Siedziała tej nocy z głową w łapach, próbując zmusić się do snu. Skupiała się na ciemności zaciśniętych powiek i spokojnym oddechu jednookiego kocura, który wciąż utrzymywał bezpieczny dystans, ale z wieczora na wieczór znów drzemał coraz bliżej. Udawała, że tego nie dostrzega.
Momentami udawało jej się odpłynąć; niewiadomą ilość czasu później wracała do rzeczywistości; jedynym sygnałem, że tak było, była pustka w myślach. Nie mogła sobie przypomnieć, na czym skończyła wewnętrzny monolog. Znów została wyrwana przez krzyk, znajomy głos, który pojawiał się zawsze, gdy była gdzieś pomiędzy snem i rzeczywistością. Westchnęła i przycisnęła głowę głębiej w łapy, nie chcąc się wybudzać. Słyszała jednak kroki, szmery i wiedziała, że to nie urojenia. Zaniepokojona podniosła głowę. Ktoś atakuje? Gdzie Skowronek?
Wzdrygnęła się i podniosła na cztery łapy, musząc zrobić krok na bok, by utrzymać równowagę. Popatrzyła tam, gdzie inni. Na Kruczą Gwiazdę ciągniętą po ziemi. Krzywiła się na jej wrzaski i manipulacje, nawet nie mając ochoty ich analizować.
Oh — wyszeptała do siebie, niepewna później czy zrobiła to na głos, czy w myślach, czuła jak zwęziły jej się oczy. Ona naprawdę… zabiła Goździka i Bezchmurne Niebo. Do tej pory próbowała myśleć, że to tylko teoria wynikająca z jej uprzedzenia i wypadki się zdarzają. Ale…
Ale teraz leżała z różnymi cieczami na wierzchu, na widoku wszystkich, łącznie z jej kociętami.

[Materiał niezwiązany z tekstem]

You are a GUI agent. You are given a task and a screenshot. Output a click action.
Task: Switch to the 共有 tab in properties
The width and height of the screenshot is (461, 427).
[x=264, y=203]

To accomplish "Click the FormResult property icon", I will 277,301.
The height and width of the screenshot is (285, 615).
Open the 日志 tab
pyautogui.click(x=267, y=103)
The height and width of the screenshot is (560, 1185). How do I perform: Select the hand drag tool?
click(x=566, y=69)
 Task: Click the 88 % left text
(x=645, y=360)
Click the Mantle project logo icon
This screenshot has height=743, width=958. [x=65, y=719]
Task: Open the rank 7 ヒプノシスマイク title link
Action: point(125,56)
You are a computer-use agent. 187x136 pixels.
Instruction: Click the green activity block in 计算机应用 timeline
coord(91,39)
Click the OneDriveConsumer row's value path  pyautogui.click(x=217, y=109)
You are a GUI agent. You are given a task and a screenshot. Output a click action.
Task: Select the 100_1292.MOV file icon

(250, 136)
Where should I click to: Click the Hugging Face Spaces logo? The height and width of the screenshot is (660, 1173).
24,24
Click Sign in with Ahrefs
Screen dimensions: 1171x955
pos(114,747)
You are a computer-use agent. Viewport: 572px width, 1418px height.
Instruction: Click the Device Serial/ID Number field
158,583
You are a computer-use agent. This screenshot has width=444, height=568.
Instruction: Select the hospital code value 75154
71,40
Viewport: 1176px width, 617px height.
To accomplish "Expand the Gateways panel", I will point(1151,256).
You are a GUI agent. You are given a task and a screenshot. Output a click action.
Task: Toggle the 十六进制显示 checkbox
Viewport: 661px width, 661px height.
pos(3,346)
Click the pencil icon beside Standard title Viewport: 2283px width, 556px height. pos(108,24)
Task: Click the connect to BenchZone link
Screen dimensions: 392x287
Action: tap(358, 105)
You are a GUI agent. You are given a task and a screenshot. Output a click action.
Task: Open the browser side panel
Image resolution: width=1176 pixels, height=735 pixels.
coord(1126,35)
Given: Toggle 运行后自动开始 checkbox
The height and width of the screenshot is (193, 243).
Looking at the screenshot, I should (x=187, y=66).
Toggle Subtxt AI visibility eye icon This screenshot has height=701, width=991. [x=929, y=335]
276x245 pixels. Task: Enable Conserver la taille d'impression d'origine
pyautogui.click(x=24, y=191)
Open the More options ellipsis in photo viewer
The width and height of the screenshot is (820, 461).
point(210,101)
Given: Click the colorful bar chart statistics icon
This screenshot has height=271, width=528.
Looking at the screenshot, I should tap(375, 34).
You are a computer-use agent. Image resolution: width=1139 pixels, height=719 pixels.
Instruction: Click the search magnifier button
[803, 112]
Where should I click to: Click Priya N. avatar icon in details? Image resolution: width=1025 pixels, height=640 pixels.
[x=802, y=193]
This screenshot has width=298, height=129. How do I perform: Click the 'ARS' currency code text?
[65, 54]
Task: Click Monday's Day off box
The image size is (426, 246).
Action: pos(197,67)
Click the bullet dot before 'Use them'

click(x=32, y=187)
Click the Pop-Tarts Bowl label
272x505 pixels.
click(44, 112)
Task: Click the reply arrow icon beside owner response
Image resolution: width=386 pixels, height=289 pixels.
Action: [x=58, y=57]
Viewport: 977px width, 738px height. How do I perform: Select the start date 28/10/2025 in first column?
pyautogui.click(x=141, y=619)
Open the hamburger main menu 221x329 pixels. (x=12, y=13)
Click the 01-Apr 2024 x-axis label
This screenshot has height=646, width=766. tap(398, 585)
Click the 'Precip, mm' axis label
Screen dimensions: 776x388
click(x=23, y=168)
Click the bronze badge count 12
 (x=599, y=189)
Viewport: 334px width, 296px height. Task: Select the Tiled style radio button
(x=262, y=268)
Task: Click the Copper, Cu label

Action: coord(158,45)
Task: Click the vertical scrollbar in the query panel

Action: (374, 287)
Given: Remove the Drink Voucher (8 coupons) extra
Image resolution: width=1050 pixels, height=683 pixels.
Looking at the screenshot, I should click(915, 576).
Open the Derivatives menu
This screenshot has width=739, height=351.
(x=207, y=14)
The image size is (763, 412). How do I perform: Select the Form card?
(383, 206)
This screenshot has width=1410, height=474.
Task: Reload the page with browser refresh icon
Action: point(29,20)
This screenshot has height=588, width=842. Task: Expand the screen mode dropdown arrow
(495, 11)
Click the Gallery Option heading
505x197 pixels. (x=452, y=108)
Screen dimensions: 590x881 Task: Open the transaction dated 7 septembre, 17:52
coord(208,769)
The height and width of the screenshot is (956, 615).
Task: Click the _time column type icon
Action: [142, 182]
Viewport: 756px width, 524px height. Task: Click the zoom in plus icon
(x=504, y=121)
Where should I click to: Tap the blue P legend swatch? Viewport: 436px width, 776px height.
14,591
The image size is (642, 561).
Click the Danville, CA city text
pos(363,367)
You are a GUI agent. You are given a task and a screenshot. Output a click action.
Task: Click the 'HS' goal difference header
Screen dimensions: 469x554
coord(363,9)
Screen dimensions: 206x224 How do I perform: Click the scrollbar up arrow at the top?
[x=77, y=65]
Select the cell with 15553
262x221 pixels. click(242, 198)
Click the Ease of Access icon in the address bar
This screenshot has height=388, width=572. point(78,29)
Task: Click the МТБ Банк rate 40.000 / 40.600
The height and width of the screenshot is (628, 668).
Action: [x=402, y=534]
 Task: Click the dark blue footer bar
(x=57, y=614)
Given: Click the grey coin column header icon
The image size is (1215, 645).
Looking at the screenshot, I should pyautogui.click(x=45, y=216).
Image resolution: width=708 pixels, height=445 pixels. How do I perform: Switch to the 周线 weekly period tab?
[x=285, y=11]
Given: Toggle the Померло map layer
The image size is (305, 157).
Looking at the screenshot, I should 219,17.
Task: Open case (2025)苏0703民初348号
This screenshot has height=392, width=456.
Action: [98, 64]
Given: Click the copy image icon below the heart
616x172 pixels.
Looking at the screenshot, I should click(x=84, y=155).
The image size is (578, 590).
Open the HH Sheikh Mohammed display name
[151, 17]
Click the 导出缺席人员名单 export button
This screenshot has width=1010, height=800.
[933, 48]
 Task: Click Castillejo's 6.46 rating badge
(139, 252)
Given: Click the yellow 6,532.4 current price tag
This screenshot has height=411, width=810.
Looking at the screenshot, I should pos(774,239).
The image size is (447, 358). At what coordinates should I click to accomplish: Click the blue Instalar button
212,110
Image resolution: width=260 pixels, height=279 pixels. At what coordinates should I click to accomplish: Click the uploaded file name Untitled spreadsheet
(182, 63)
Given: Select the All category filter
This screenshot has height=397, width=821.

Które teorie były teraz prawdą? Kogo zabiła? Matkę Lamparciej Łapy? Kotka mogła nie przeżywać tego bardzo długo, rozpaczała kilka tygodni, ale wciąż było to okrutne.
Mrugnęła i miała wrażenie, że nie może otworzyć powiek. Co, jeśli jej rodzeństwo- nie, miała pewność, że kogoś podobnego do nich widywano na granicach. Na pewno żyli i panoszyli się, gdzie nie powinni.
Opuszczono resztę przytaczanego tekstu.